■ **Task instructions**
Reproduce the listing below, replacing every "computer-use agent" with "desktop automation agent" and leaving everything else unchanged.

******

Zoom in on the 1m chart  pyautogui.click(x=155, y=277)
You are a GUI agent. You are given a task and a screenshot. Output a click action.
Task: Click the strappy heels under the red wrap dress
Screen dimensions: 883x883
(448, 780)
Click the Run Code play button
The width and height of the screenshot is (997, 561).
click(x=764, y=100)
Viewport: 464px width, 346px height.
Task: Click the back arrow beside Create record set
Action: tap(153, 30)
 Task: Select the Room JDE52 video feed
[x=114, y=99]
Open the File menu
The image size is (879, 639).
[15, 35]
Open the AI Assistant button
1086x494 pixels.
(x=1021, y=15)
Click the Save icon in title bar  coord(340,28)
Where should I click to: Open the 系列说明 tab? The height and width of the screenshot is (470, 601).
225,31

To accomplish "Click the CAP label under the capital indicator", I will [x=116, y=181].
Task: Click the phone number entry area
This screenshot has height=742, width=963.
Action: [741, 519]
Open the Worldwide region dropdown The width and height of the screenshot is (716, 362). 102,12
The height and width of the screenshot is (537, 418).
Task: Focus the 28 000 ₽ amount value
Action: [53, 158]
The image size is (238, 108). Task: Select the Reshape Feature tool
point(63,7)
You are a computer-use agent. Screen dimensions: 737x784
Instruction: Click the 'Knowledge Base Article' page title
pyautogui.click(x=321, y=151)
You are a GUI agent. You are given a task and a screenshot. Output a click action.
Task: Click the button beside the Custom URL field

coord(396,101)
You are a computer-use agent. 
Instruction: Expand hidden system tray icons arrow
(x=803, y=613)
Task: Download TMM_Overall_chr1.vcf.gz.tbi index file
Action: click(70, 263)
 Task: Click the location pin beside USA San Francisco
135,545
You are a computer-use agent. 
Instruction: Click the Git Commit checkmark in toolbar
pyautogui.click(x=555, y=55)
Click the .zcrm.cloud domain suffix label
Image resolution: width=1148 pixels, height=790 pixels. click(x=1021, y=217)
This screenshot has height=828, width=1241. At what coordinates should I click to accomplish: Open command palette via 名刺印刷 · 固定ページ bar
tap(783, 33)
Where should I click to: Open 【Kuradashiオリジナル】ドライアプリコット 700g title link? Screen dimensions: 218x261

******

■ **The response**
Zoom in on the 1m chart  pyautogui.click(x=155, y=277)
You are a GUI agent. You are given a task and a screenshot. Output a click action.
Task: Click the strappy heels under the red wrap dress
Screen dimensions: 883x883
(448, 780)
Click the Run Code play button
The width and height of the screenshot is (997, 561).
click(x=764, y=100)
Viewport: 464px width, 346px height.
Task: Click the back arrow beside Create record set
Action: tap(153, 30)
 Task: Select the Room JDE52 video feed
[x=114, y=99]
Open the File menu
The image size is (879, 639).
[15, 35]
Open the AI Assistant button
1086x494 pixels.
(x=1021, y=15)
Click the Save icon in title bar  coord(340,28)
Where should I click to: Open the 系列说明 tab? The height and width of the screenshot is (470, 601).
225,31

To accomplish "Click the CAP label under the capital indicator", I will [x=116, y=181].
Task: Click the phone number entry area
This screenshot has height=742, width=963.
Action: [741, 519]
Open the Worldwide region dropdown The width and height of the screenshot is (716, 362). 102,12
The height and width of the screenshot is (537, 418).
Task: Focus the 28 000 ₽ amount value
Action: [53, 158]
The image size is (238, 108). Task: Select the Reshape Feature tool
point(63,7)
You are a desktop automation agent. Screen dimensions: 737x784
Instruction: Click the 'Knowledge Base Article' page title
pyautogui.click(x=321, y=151)
You are a GUI agent. You are given a task and a screenshot. Output a click action.
Task: Click the button beside the Custom URL field

coord(396,101)
You are a desktop automation agent. 
Instruction: Expand hidden system tray icons arrow
(x=803, y=613)
Task: Download TMM_Overall_chr1.vcf.gz.tbi index file
Action: click(70, 263)
 Task: Click the location pin beside USA San Francisco
135,545
You are a desktop automation agent. 
Instruction: Click the Git Commit checkmark in toolbar
pyautogui.click(x=555, y=55)
Click the .zcrm.cloud domain suffix label
Image resolution: width=1148 pixels, height=790 pixels. click(x=1021, y=217)
This screenshot has height=828, width=1241. At what coordinates should I click to accomplish: Open command palette via 名刺印刷 · 固定ページ bar
tap(783, 33)
Where should I click to: Open 【Kuradashiオリジナル】ドライアプリコット 700g title link? Screen dimensions: 218x261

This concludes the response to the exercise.